### EXCERPT
Adjusting the claimant count to exclude those who are employed at some point during the month-long assessment period may understate the number of people who are unemployed and claiming out-of-work benefits on a particular day within that period. However, excluding employed claimants means the adjusted claimant count is more comparable with the official quarterly estimate of unemployment.

After excluding 337,713 individuals who were in very low-paid work at some point during the assessment period, 1,390,268 people were unemployed and claiming out-of-work benefits in December 2024. The number of people who were claiming unemployment-related benefits while out-of-work was 167,000 lower than the number unemployed on the official quarterly measure.

Chart 8

 

9. Unemployment rates fairly stable for older people but remain high for those aged 16-24

The 16 to 24-year-old unemployment rate (including students) was 14.8% of the economically active in the October to December 2024 quarter. The rate for those aged 25 to 49 was 3.2%. For those aged 50 and over it was 2.6%. Compared with the previous quarter the unemployment rate is unchanged for 16-to-24-year-olds and those aged 50 or more and has increased by 0.2 percentage points for those aged 25 to 49. Compared with the October to December quarter of 2023, the unemployment rate for 16-to-24-year-olds was 2.9 percentage points higher in the same quarter in 2024, while it was virtually unchanged (0.1 percentage points higher) for those aged 25 to 49 and up by 0.4 percentage points) for those aged 50 or more.

Chart 9

 

10. Long-term unemployment rising for young people in particular

Youth long-term unemployment (which can include students) is up by 9,000 over the last quarter and stood at 207,000 in the October to December 2024 quarter. It has risen by 82,000 over the past year. Long-term unemployment for young people is normally counted as being unemployed for six months or more.

### PROVIDED MATERIAL
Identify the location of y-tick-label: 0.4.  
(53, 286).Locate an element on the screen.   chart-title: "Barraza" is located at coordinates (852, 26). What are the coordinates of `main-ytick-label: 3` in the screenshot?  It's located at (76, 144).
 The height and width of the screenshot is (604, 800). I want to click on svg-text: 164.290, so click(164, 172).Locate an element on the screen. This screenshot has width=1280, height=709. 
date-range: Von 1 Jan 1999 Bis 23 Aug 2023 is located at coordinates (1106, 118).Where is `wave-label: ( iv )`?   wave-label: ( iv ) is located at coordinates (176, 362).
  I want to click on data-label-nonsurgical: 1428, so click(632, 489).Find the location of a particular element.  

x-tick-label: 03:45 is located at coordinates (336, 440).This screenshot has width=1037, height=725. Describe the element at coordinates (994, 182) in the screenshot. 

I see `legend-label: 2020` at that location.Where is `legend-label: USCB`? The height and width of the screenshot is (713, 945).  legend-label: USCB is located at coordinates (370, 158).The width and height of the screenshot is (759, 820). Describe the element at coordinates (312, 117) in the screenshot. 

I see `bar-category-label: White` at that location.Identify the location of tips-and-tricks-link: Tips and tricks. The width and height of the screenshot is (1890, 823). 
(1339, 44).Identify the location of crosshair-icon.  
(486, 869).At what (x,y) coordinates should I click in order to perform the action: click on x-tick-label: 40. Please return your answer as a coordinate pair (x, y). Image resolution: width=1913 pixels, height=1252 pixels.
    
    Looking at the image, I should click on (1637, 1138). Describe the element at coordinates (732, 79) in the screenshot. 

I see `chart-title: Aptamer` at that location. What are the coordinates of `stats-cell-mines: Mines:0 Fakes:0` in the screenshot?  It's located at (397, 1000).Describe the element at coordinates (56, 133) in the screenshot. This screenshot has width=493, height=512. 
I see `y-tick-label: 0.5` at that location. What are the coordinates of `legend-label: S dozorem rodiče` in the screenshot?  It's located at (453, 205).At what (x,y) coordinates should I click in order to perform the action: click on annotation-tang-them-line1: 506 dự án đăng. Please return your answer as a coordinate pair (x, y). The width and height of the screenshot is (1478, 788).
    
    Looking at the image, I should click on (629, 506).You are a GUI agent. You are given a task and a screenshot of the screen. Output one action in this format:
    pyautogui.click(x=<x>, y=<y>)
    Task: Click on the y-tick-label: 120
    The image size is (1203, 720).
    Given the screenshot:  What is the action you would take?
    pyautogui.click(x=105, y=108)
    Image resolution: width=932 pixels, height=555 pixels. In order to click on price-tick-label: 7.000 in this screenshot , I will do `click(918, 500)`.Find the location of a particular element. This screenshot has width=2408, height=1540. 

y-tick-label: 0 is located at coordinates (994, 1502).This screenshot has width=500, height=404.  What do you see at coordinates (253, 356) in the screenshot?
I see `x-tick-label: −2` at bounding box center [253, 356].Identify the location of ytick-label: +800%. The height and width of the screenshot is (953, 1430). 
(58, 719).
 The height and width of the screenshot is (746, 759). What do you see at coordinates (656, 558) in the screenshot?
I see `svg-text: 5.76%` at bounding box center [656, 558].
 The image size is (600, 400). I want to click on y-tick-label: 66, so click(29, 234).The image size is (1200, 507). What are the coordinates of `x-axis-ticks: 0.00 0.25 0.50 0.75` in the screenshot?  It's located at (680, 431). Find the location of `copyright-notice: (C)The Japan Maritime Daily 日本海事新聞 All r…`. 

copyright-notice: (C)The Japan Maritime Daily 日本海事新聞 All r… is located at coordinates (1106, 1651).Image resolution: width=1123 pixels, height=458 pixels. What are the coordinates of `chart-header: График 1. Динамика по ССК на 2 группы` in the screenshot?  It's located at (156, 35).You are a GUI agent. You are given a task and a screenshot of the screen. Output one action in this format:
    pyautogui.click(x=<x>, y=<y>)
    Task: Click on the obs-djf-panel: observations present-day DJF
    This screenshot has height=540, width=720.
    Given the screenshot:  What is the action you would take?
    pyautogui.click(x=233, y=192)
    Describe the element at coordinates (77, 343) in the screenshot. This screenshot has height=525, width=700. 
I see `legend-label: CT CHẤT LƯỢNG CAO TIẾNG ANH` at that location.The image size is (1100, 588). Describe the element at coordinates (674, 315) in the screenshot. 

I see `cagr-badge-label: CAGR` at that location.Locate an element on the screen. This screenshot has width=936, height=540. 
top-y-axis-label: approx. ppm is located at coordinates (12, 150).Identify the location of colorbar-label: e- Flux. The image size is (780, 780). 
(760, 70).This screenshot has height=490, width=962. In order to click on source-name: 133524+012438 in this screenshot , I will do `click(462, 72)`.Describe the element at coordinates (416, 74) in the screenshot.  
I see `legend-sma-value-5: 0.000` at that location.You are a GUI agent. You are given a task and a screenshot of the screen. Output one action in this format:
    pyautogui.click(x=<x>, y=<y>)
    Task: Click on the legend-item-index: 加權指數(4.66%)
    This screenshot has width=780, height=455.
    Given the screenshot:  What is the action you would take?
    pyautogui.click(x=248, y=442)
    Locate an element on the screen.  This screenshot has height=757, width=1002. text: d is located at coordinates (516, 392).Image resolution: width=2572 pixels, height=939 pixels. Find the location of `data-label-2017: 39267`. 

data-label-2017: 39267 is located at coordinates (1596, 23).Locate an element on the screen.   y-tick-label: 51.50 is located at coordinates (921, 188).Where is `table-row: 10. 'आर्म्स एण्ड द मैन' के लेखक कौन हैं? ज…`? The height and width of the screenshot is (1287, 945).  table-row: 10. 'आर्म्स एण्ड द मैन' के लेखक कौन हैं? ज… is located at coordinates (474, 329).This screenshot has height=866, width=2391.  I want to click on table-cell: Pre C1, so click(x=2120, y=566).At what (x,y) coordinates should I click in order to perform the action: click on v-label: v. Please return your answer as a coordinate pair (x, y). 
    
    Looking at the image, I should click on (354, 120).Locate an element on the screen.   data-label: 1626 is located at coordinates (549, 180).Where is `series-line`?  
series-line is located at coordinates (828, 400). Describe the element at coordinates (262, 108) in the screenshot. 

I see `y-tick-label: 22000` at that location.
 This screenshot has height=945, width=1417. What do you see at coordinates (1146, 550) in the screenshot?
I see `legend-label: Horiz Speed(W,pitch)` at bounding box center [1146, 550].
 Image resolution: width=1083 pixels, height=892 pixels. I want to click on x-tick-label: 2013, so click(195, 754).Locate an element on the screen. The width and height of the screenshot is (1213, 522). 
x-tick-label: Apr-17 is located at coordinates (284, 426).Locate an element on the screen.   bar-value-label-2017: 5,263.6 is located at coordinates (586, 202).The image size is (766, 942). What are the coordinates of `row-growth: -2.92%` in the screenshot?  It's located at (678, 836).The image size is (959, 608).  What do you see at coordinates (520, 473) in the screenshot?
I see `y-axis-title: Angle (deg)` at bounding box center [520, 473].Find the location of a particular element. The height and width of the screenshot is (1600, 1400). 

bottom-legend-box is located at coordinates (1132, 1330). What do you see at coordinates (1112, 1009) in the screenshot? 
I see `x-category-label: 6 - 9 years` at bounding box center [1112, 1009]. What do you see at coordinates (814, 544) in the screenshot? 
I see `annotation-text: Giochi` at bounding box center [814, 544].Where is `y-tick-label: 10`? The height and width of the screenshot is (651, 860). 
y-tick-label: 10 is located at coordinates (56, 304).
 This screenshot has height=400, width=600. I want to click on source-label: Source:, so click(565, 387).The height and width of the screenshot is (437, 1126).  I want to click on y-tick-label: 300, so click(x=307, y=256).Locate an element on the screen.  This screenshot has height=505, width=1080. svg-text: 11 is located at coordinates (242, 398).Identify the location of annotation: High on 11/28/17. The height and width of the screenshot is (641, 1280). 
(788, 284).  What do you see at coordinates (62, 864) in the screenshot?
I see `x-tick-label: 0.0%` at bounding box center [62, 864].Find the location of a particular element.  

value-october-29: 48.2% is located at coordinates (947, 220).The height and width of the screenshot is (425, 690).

### ACTIVITY LIST
1. Answer these questions from the unemployment excerpt:
(a) After low-paid workers were excluded, how many people were unemployed and claiming out-of-work benefits in December 2024?
(b) What was the unemployment rate for people aged 25 to 49 in the October to December 2024 quarter?
(c) By how much did youth long-term unemployment rise over the past year?
2. Continue the excerpt on unemployment from its final sentence.
The items were taken from a different source than the excerpt on unemployment.

### RESPONSES PER TASK
1.
(a) 1,390,268
(b) 3.2%
(c) 82,000

2.
Adult long-term unemployment on the survey measure was 222,000 in the October to December 2024 quarter. The number of people aged 25 and over out of work for 12 months or more was 10,000 lower in the most recent quarter than in the previous quarter (July to September 2024). Compared with the same quarter one year earlier, adult long-term unemployment has risen by 25,000.

Chart 10

 

11. The employment picture varies across the country

The smaller sample sizes underlying regional estimates of employment and economic inactivity mean that caution is needed in interpreting changes over time. However, employment rates in the October to December quarter of 2024 were higher than the equivalent quarter in 2023 in Scotland, the South West, the East of England, the West Midlands, the East Midlands and the North West. The South West of England saw the largest increase in the employment rate, at 1.8 percentage points. By contrast, employment rates in October to December 2024 were lower than they had been one year earlier in Northern Ireland, Wales, the South East, London, Yorkshire and the Humber and the North East. The fall in the employment rate over this period was greatest in Yorkshire and the Humber, where it declined by 1.9 percentage points.

Chart 11

 

The rate of economic inactivity in the October to December quarter of 2024 was lower in Wales, the South West, the East of England, the West Midlands, the East Midlands and the North West, than it was one year earlier. The reduction in economic inactivity was greatest in the South West, where it fell by 2.7 percentage points between 2023 and 2024. In Northern Ireland, Yorkshire and the Humber and the North East the rate of economic inactivity rose compared with one year earlier. The increase in the rate of economic inactivity was most pronounced in Yorkshire and the Humber, which saw a rise of 1.6 percentage points. In Scotland, the South East and London, there was little change in the rate of economic inactivity compared with one year earlier. This varying picture, which is even greater at sub-regional level, shows the importance of tackling inequalities so everyone has a fair chance in life wherever they live.